The request
Return the following lines unchanged, beginning at the line that has "The width and height of the screenshot is (294, 240)." and ending after the line that has "pos(319,196)".

Entries on where items appear
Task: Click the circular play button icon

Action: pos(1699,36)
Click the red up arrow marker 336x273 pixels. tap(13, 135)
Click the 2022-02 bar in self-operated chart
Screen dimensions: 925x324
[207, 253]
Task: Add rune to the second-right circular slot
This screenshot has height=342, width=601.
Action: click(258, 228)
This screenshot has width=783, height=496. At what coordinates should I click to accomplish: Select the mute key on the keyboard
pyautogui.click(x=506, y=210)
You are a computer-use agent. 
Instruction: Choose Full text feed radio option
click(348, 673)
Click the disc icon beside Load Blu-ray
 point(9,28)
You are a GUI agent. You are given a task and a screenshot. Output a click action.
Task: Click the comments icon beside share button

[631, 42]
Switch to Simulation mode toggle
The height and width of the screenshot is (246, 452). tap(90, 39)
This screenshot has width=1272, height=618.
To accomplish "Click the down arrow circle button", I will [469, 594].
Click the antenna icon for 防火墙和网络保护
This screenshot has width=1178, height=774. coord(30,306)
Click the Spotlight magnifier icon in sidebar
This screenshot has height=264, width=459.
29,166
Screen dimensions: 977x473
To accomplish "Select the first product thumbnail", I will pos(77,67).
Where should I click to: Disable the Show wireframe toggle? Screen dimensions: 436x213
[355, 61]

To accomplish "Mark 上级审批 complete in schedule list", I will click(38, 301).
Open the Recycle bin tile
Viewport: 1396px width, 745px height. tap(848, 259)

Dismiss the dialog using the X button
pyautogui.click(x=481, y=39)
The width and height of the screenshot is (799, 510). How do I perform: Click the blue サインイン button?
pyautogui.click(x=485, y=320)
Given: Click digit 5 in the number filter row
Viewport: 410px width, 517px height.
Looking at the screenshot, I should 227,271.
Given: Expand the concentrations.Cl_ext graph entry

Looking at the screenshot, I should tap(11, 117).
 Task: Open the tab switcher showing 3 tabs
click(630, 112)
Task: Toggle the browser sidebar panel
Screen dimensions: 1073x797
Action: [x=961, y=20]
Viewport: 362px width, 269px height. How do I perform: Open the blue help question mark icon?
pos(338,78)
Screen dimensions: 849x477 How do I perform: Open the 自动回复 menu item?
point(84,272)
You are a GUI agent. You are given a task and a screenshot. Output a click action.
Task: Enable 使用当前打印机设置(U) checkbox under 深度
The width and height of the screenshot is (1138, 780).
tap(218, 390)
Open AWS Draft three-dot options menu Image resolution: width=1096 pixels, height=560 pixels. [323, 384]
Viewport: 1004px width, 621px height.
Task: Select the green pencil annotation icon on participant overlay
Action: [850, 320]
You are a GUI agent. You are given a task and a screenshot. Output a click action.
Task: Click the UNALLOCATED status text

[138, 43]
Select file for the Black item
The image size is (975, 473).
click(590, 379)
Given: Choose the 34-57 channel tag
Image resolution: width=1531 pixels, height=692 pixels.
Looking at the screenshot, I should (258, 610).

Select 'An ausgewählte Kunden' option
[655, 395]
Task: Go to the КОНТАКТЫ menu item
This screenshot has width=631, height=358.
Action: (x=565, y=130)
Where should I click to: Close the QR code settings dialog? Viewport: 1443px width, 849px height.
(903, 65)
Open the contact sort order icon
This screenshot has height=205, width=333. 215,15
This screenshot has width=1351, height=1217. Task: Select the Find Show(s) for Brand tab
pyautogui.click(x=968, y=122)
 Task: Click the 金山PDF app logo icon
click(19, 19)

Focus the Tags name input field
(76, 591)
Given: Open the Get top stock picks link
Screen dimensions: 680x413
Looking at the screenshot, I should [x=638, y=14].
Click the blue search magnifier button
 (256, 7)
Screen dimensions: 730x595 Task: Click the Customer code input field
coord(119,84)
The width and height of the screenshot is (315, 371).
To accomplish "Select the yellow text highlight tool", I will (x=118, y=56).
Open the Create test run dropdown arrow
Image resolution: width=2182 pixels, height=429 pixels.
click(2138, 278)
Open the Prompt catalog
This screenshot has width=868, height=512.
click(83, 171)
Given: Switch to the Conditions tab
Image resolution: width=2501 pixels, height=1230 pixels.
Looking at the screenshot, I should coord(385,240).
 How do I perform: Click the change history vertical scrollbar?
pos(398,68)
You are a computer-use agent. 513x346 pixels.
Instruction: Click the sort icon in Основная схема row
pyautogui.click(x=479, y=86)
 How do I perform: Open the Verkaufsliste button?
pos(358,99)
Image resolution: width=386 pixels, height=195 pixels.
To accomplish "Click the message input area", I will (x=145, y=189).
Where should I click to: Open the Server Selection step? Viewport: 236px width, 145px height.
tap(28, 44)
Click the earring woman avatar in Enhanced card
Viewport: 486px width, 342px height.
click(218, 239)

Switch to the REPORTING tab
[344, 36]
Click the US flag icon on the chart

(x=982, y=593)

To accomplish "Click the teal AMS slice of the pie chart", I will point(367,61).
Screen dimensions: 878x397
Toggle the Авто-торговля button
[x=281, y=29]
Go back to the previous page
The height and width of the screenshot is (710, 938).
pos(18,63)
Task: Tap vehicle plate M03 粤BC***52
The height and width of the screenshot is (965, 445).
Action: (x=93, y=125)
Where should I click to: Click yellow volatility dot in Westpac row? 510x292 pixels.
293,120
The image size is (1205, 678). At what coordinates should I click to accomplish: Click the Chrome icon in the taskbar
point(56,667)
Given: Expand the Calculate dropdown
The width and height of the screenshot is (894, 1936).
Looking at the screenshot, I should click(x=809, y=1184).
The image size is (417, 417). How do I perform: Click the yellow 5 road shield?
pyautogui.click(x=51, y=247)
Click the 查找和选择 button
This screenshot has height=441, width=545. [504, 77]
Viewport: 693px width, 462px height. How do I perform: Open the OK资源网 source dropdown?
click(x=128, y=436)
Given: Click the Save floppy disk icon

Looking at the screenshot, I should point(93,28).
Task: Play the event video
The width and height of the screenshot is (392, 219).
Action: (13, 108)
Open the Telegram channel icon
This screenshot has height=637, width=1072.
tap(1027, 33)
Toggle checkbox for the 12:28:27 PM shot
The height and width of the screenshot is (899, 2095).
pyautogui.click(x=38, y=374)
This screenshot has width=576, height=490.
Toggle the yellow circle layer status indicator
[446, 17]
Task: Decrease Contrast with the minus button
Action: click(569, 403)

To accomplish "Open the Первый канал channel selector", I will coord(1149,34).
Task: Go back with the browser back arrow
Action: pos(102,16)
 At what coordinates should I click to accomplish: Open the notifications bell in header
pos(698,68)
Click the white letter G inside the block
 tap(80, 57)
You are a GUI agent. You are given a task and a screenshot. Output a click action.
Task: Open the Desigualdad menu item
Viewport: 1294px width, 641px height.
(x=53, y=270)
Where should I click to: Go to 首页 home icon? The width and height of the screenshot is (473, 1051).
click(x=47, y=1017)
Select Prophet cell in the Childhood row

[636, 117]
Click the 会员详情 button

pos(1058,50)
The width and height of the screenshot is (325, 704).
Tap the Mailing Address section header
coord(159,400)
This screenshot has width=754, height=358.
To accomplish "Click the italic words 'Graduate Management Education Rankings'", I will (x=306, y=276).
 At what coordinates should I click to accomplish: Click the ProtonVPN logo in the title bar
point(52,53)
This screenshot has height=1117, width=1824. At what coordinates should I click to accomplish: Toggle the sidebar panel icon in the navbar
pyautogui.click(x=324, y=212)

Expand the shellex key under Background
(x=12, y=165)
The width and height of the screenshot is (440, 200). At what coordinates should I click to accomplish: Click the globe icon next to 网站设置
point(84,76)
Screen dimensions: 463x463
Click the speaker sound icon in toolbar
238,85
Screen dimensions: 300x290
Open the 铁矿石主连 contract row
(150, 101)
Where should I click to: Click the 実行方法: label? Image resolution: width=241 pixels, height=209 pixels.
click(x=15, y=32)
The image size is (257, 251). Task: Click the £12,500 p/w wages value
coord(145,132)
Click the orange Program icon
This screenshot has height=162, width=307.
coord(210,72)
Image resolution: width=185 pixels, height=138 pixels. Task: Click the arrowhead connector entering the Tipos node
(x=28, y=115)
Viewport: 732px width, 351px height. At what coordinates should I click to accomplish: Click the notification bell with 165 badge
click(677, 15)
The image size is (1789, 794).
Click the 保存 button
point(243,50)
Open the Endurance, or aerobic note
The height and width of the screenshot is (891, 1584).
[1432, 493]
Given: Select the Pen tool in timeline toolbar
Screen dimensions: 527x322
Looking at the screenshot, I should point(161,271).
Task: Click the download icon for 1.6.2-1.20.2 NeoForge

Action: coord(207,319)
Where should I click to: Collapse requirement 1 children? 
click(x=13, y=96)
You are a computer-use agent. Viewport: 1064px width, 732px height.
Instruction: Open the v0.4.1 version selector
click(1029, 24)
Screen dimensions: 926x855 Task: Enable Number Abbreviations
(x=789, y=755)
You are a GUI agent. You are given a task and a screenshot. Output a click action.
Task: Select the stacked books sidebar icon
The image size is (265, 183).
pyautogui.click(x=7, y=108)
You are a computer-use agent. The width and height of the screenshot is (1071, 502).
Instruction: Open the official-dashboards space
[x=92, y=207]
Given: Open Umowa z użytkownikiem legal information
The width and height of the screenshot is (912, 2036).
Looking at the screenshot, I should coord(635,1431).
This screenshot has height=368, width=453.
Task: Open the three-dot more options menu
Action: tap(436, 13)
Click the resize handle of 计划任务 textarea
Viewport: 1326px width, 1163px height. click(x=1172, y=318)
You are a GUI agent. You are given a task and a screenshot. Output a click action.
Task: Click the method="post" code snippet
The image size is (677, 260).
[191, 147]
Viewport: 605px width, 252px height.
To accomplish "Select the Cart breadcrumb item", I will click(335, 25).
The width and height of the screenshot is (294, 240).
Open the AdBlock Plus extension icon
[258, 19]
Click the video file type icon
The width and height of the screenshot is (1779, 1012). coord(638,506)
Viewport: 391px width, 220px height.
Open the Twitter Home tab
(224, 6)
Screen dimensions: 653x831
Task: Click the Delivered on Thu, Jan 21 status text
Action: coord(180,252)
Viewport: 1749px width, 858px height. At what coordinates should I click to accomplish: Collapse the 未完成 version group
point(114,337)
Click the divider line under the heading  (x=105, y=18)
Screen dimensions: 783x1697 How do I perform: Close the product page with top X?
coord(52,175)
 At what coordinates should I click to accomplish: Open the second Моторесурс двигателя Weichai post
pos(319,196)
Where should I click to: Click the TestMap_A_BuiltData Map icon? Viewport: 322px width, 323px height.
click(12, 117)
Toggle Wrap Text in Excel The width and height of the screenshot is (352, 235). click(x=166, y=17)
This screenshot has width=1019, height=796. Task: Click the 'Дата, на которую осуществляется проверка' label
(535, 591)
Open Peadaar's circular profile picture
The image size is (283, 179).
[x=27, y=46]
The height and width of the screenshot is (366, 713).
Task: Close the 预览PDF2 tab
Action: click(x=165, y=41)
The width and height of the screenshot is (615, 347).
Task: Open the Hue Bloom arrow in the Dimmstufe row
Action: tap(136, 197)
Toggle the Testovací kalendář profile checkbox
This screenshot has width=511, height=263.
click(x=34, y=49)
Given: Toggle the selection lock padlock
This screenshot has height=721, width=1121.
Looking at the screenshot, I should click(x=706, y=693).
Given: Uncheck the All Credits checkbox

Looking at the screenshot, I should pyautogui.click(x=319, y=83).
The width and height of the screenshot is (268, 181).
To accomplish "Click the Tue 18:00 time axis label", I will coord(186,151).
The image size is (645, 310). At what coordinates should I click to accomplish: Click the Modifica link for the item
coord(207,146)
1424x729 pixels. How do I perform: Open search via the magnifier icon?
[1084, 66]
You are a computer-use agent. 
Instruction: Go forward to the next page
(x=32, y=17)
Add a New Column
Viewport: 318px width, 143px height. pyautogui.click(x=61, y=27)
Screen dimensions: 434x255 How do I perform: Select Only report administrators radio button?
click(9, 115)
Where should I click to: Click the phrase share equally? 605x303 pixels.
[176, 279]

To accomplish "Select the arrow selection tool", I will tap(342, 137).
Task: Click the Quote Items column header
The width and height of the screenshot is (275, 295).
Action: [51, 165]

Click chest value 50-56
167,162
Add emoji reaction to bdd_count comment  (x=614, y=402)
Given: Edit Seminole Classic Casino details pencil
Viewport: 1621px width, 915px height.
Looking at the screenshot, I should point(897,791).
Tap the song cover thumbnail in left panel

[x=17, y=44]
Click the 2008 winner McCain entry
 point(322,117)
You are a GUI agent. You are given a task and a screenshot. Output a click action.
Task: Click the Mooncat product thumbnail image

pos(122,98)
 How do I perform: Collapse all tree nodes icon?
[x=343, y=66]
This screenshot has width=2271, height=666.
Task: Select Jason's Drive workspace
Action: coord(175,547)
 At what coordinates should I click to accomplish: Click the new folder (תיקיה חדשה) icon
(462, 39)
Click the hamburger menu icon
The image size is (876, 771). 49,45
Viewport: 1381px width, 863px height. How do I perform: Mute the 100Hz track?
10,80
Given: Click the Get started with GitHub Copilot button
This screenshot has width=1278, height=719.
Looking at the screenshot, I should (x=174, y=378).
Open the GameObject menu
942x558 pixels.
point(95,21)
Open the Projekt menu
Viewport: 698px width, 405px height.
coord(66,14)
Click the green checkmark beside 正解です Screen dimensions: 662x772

Worked solution
The width and height of the screenshot is (294, 240).
Open the AdBlock Plus extension icon
[258, 19]
Click the video file type icon
The width and height of the screenshot is (1779, 1012). coord(638,506)
Viewport: 391px width, 220px height.
Open the Twitter Home tab
(224, 6)
Screen dimensions: 653x831
Task: Click the Delivered on Thu, Jan 21 status text
Action: coord(180,252)
Viewport: 1749px width, 858px height. At what coordinates should I click to accomplish: Collapse the 未完成 version group
point(114,337)
Click the divider line under the heading  (x=105, y=18)
Screen dimensions: 783x1697 How do I perform: Close the product page with top X?
coord(52,175)
 At what coordinates should I click to accomplish: Open the second Моторесурс двигателя Weichai post
pos(319,196)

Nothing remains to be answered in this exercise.